Background
We noticed that the preview for the Egyptian weasel article was omitting the last sentence.
- https://en.wikipedia.beta.wmflabs.org/wiki/Special:ApiSandbox#action=query&format=json&prop=extracts&titles=Egyptian_weasel&exintro=1
- https://en.wikipedia.beta.wmflabs.org/wiki/Special:ApiSandbox#action=query&format=json&prop=extracts&titles=Egyptian_weasel&exsentences=5&exintro=1
The following text is omitted:
"It is rated "Least Concern" by the IUCN Red List." is omitted from the text extract.
Problem
There is a bug in the TextExtracts API in that it doesn't always return the number of sentences required via the exsentences query parameter.
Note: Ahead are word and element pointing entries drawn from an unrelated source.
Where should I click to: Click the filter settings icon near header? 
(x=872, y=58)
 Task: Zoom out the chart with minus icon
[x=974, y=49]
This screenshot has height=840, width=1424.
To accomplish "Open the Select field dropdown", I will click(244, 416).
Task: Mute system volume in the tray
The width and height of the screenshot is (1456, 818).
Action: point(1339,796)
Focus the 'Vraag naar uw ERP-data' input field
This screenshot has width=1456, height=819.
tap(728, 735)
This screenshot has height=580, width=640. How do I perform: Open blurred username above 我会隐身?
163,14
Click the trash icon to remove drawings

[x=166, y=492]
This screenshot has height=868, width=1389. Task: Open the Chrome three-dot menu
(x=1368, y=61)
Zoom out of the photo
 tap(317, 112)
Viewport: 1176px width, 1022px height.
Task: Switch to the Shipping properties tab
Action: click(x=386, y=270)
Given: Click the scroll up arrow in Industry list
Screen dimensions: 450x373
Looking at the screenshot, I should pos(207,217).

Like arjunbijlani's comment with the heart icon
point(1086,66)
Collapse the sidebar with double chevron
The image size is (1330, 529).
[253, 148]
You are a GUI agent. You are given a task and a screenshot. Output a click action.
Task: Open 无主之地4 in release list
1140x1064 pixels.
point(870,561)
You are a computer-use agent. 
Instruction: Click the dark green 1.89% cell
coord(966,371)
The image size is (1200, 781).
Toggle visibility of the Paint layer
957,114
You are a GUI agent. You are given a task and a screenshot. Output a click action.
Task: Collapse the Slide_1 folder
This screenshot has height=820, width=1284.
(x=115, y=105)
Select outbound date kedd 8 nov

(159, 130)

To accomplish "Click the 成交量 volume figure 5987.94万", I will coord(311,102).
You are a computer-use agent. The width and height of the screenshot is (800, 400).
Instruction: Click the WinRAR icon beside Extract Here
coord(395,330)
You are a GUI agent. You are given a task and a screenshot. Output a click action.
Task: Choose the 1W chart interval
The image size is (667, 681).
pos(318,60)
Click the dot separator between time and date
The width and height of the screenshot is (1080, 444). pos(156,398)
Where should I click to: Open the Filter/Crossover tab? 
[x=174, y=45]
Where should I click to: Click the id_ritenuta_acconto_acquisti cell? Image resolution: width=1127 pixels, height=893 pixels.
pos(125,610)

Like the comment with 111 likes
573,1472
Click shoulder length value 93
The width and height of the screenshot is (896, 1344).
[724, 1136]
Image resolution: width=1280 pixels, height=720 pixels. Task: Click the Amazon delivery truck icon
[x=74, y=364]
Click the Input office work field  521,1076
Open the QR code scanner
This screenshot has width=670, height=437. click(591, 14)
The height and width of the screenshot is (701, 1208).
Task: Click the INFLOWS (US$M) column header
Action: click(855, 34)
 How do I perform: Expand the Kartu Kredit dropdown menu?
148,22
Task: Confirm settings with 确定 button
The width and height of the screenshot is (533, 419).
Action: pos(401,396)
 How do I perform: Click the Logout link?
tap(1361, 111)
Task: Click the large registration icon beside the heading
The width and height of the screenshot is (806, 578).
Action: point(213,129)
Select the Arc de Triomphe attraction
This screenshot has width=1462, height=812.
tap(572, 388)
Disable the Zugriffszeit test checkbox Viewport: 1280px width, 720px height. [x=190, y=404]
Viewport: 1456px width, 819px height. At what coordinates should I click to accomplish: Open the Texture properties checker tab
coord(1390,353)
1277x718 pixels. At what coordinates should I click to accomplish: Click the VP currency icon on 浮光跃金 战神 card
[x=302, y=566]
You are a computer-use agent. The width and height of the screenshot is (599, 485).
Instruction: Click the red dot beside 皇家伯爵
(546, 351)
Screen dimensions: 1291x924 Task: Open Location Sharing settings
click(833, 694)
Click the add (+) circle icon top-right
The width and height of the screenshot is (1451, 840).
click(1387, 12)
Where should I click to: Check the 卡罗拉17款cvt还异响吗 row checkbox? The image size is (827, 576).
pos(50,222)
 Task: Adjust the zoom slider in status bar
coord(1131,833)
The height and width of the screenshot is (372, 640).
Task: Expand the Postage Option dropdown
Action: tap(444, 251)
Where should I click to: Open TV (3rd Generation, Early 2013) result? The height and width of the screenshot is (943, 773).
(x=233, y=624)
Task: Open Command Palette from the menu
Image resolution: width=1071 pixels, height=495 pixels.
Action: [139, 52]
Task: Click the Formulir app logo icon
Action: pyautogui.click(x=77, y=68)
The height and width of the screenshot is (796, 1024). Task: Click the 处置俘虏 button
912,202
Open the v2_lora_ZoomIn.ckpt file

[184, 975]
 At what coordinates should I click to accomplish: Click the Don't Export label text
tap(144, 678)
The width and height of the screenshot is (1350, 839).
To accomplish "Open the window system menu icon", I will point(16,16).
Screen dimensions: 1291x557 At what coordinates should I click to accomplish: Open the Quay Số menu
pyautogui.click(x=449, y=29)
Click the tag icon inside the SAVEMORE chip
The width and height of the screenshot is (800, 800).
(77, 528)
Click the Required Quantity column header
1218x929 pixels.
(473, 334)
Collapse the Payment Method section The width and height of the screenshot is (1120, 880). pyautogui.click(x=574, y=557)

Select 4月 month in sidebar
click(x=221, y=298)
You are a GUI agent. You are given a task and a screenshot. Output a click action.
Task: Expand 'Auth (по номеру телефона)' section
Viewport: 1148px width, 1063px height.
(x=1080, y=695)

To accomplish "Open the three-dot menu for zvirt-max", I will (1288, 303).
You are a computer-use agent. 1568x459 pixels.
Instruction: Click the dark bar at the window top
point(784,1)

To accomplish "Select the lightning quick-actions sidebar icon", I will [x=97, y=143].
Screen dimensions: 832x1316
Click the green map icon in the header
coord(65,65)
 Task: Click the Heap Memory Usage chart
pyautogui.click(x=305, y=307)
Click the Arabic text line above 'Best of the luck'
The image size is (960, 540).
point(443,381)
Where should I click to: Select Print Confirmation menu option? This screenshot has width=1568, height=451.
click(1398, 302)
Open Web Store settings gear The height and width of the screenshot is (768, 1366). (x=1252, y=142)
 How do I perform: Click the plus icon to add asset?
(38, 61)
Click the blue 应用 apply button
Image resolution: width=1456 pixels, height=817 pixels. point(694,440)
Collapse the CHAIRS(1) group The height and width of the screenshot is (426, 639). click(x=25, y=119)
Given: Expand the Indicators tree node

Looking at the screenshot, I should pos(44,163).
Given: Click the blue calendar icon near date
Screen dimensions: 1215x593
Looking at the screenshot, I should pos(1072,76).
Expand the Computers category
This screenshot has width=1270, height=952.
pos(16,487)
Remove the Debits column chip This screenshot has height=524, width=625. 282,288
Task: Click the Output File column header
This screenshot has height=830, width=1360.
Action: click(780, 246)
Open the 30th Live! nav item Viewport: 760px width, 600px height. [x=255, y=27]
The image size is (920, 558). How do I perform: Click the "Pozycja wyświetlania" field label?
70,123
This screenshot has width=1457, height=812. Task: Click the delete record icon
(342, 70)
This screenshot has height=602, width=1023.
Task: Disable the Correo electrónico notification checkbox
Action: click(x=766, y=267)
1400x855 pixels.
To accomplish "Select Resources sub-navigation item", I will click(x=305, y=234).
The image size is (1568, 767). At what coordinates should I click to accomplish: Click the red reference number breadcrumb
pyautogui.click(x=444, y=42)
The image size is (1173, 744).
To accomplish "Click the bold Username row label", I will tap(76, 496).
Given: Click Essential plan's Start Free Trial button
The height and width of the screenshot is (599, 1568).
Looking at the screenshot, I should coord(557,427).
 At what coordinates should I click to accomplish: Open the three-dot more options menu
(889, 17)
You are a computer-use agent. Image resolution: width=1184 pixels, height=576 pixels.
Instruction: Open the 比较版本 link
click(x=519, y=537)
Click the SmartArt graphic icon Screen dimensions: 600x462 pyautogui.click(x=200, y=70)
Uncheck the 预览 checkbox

Sometimes the output is empty.
Minimum Test Case
For the page https://en.wikipedia.beta.wmflabs.org/wiki/Egyptian_weasel_10 when 5 sentences are requested only 2 are given.
In both examples, the last line is mysteriously ignored.
Cause
The problem is in ApiQueryExtracts::getFirstSentences
A PHP unit test is provided: https://gerrit.wikimedia.org/r/360783
Considerations
Your fix will likely have to take into account maintaining valid markup while extracting sentences. While fixing this, consider the impact you might have on T166272: HTML version of text extracts is not balanced/well formed and naive.
Developer notes
Consider reimplementing ExtractFormatter::getFirstSentences using HtmlFormatter for more reliability.
Sign off steps
- Go to: https://en.wikipedia.beta.wmflabs.org/wiki/Category:Articles_with_%27species%27_microformats
- Hover over “egyptian weasel”
Observed: extract reads: The Egyptian weasel is a species of weasel that lives in northern Egypt.
Expected: entire first paragraph: The Egyptian weasel is a species of weasel that lives in northern Egypt. It is rated "Least Concern" by the IUCN Red List.